Die Panik, wenn man überfallen wird. Wenn man Angst hat geschlagen zu werden, Augen oder Zähne zu verlieren, dann ist niemandem zum Lachen. Die Tränen, die mir in die Augen steigen, wenn mir klar wird, dass ich einen großen Teil meiner Kindheit und Jugend in der Schule eingesperrt war. Zuhören und Mitmachen aus Angst vor Strafe, Still-Sitzen statt Kennenlernen. Die Zeit kommt nie mehr zurück. Wem kann ich dafür eine reinschlagen?

Damals hat die ganze Scheiße angefangen. Ich schlürfte zufrieden meine Schulmilch, dachte nicht an die Euter der Kuh, die dafür vergewaltigt werden, schon gar nicht, wo diese Kühe nachher hinkommen. Heute kann ich meinen Facebook-Account nicht aufmachen, ohne dass mir meine „Freunde“ ein gefoltertes Tier vor die Nase halten. Dabei esse ich gar keine Kühe; und wieder frage ich mich ob ich nur darum vegan bin, um mir einmal im Leben sicher sein zu können, dass ich das Richtige mache. Wenn ich schon sonst die Ungerechtigkeit der Welt nicht verändern kann, den Mächtigen beim globalen ökologischen Selbstmord nicht im Weg stehen kann, dann mache ich zumindest bei diesem Massenmord nicht mit.
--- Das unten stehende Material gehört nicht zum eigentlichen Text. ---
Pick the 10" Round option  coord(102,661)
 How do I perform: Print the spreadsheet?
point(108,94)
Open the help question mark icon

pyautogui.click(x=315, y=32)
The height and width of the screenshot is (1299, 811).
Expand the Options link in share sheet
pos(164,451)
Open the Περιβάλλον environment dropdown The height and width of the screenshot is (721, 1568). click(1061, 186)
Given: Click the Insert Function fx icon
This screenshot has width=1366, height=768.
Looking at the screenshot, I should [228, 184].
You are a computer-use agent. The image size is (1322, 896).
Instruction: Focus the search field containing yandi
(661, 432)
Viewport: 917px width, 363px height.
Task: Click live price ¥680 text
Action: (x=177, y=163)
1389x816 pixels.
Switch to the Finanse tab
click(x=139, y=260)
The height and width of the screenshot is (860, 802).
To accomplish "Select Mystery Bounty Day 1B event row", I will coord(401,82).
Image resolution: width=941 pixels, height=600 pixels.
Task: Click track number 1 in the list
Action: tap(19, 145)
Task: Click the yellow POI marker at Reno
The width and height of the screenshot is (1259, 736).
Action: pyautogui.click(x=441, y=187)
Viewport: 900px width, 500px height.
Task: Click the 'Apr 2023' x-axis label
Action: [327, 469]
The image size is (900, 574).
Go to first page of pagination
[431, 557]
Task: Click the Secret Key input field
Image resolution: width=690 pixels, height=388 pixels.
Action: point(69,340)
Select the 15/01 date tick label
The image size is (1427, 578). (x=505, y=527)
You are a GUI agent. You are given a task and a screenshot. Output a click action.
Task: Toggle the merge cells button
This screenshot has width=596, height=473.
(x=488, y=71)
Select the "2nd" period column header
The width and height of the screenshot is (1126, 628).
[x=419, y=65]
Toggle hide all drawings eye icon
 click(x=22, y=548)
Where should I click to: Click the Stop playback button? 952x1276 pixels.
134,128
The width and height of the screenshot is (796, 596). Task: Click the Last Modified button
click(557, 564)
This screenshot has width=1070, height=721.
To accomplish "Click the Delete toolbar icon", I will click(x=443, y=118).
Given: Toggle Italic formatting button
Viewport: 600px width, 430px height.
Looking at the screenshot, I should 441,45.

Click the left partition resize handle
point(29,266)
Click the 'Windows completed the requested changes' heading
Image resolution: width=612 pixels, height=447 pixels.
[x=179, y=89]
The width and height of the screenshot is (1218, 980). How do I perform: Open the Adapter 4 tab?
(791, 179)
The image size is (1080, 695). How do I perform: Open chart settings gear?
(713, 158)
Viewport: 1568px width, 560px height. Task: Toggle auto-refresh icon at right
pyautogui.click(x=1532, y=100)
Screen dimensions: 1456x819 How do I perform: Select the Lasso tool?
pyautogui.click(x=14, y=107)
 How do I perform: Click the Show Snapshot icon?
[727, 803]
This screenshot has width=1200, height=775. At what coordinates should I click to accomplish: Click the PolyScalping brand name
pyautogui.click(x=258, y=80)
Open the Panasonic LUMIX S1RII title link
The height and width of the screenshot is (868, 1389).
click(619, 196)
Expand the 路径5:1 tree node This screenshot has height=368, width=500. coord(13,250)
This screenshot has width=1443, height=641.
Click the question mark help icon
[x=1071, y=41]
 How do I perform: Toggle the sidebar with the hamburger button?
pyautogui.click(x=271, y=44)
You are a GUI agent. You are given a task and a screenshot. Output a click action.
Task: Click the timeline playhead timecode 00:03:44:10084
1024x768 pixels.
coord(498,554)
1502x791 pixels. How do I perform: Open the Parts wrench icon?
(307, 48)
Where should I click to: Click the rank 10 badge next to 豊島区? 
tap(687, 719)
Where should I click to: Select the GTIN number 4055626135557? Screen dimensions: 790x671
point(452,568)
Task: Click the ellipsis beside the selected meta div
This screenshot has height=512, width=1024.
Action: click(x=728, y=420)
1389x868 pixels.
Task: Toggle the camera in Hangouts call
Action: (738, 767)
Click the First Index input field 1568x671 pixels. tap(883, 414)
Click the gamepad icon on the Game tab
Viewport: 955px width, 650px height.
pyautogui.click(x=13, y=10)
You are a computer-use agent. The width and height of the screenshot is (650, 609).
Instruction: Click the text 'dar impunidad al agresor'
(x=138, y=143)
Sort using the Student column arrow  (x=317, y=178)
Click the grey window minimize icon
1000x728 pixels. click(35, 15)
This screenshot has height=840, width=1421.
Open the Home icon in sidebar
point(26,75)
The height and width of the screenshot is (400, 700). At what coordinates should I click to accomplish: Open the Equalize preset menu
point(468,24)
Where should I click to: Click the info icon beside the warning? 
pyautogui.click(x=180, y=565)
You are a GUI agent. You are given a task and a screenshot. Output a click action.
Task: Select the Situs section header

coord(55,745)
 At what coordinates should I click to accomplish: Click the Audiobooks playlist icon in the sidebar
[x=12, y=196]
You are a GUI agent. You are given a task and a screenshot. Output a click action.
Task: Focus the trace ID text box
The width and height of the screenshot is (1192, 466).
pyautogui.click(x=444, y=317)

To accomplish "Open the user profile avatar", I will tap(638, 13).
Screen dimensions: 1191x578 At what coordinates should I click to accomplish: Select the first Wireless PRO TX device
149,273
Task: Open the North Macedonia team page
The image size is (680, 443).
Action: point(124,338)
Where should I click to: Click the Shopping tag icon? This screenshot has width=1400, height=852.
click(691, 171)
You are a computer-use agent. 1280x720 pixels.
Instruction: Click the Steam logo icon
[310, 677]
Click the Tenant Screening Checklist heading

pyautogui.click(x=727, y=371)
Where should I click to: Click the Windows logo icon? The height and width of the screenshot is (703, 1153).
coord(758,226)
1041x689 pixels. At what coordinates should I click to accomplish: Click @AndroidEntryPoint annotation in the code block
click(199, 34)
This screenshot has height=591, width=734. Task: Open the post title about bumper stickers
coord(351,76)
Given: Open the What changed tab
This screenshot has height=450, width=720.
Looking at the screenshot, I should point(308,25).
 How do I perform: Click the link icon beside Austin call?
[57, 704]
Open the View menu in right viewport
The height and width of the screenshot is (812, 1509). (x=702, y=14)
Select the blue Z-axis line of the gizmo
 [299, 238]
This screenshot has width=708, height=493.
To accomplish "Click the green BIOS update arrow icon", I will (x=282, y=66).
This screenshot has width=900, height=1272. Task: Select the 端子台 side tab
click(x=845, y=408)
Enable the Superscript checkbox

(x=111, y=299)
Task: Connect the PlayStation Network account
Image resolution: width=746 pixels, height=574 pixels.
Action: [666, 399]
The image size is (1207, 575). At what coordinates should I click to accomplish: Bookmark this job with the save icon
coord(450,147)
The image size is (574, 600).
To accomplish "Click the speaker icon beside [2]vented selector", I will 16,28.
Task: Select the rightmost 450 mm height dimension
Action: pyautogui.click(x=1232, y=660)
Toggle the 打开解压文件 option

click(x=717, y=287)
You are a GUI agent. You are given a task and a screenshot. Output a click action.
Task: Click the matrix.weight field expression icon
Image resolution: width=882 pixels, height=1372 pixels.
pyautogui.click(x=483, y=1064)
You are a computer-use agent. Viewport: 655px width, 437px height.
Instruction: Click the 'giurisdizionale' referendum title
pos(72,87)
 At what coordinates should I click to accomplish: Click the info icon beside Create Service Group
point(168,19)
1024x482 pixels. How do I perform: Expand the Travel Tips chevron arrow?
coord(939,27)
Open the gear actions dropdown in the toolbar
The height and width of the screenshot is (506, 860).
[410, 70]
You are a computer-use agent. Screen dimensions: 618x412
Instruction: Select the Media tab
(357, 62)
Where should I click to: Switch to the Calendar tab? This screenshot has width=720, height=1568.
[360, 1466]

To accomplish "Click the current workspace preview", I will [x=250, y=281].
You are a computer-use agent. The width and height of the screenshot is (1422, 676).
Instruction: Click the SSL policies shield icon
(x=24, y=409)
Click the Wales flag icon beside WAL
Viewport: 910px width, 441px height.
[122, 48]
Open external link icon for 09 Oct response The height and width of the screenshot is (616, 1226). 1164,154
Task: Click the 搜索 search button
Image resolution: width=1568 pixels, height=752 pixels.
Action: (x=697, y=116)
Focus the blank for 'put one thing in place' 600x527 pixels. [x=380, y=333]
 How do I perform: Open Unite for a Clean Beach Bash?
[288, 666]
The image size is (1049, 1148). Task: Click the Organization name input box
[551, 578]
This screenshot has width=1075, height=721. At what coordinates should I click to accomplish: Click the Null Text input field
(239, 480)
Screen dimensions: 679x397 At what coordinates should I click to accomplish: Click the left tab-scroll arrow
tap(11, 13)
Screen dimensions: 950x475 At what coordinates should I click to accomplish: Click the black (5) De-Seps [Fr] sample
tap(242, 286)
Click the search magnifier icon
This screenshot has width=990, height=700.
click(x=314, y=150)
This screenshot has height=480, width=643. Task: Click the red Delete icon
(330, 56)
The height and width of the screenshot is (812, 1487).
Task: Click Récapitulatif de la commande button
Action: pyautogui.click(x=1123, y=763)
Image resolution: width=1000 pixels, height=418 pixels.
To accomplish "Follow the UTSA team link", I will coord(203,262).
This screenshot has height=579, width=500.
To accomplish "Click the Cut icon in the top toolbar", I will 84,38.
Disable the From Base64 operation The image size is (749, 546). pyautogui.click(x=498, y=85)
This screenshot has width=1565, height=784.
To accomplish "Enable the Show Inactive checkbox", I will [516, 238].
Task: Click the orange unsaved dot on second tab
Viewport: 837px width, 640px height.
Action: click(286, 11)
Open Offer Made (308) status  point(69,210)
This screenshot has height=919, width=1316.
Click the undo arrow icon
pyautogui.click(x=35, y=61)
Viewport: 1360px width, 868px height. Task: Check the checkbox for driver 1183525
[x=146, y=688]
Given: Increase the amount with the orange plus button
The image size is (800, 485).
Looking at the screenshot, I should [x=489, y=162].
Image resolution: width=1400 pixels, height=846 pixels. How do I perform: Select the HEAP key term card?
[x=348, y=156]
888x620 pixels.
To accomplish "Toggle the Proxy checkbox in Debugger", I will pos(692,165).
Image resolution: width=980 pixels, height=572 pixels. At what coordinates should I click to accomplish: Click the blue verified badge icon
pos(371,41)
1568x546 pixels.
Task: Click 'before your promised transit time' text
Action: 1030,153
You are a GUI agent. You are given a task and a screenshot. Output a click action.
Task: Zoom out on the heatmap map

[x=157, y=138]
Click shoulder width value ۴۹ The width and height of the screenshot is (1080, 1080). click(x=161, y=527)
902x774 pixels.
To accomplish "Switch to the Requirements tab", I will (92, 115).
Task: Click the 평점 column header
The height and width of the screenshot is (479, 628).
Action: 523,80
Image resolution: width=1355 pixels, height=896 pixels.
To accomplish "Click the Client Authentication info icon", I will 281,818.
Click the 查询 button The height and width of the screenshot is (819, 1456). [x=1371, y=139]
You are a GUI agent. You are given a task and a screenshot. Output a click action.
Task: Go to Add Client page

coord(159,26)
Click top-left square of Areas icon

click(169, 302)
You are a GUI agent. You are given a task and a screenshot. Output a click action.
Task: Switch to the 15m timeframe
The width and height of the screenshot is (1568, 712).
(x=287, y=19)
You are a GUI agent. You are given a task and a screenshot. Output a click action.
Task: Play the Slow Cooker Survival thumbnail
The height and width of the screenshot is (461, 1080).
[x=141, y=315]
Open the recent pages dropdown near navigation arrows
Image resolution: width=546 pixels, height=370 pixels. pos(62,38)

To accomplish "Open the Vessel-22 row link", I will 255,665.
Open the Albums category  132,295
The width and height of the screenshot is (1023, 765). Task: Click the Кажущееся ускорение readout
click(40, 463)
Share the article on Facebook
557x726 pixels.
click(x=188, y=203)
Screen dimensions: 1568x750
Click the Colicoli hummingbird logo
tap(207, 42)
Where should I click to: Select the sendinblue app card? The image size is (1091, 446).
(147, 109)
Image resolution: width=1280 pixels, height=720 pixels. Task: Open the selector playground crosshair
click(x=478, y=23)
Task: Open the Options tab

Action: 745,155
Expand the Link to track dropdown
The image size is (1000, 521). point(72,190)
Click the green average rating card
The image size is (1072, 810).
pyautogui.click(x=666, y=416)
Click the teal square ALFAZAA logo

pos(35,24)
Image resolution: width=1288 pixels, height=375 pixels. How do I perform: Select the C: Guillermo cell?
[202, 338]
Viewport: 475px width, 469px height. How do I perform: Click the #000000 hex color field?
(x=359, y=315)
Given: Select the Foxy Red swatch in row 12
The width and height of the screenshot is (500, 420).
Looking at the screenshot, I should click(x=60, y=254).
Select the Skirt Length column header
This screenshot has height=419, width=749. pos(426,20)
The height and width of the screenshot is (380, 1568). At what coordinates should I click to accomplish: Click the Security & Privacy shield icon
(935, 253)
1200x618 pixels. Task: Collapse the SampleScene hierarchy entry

Und wieder regt sich eine Stimme in mir, die fragt, ob nicht gerade das die Dosis an Selbstberuhigung ist, die ich brauche, um in dieser Gesellschaft des Verbrechens zu funktionieren? Ob ich mir nicht genau mit dieser Vereinfachung die letzte Chance verspielt habe, mich der Komplexität des Lebens zu stellen, weil es so, wie wir leben einfach nicht mehr weiter gehen kann, es einer fundamentalen Veränderung bedarf? Gehe ich aus moralischer Feigheit, aus Angst vor wirklichem Widerstand im Bio-Supermarkt einkaufen?

Aber irgendwann muss man doch auf den Punkt kommen. Sagen, hier ist Schluss. Hier ist was ich tun kann, hier ist was ich sagen kann, hier ist meine Grenze. Ist das schon Gewalt? Und wenn ja gegen wen? Gegen andere? Gegen sich selbst? Oder ist das nicht überhaupt das Leben? Wenn ich was falsch mache, sollte die Sprache, die ich benutze, den Irrtum, den ich begehe, auch ausdrücken, wie könnte ich mich sonst verändern? Dann lieber doch die Größe haben falsch liegen zu können.

Aber sich das Mitspielen schön reden? Scheiß drauf! Da ist es mir lieber zu lernen, dass ich nichts weiß, als das anderen den Scheiß, den ich mir selbst vormache, als Weisheit schlucken müssen. Wir leben mit begrenzten Ressourcen. Unser eigenes Leben ist eine begrenzte Ressource. Jede Begegnung ist ein Geschenk, aber wer kann das Geschenk annehmen? Wer ist wirklich anders, wenn es um die Wurst geht? Das würde mich interessieren! Einfach mitspielen, einfach dagegen sein, eine Show abziehen oder seinen Mist ablassen, das kann jeder. Aber sich auf die Komplexität des Lebens, auf sich selbst und die anderen, einlassen, das ist einfach (zu) kompliziert!?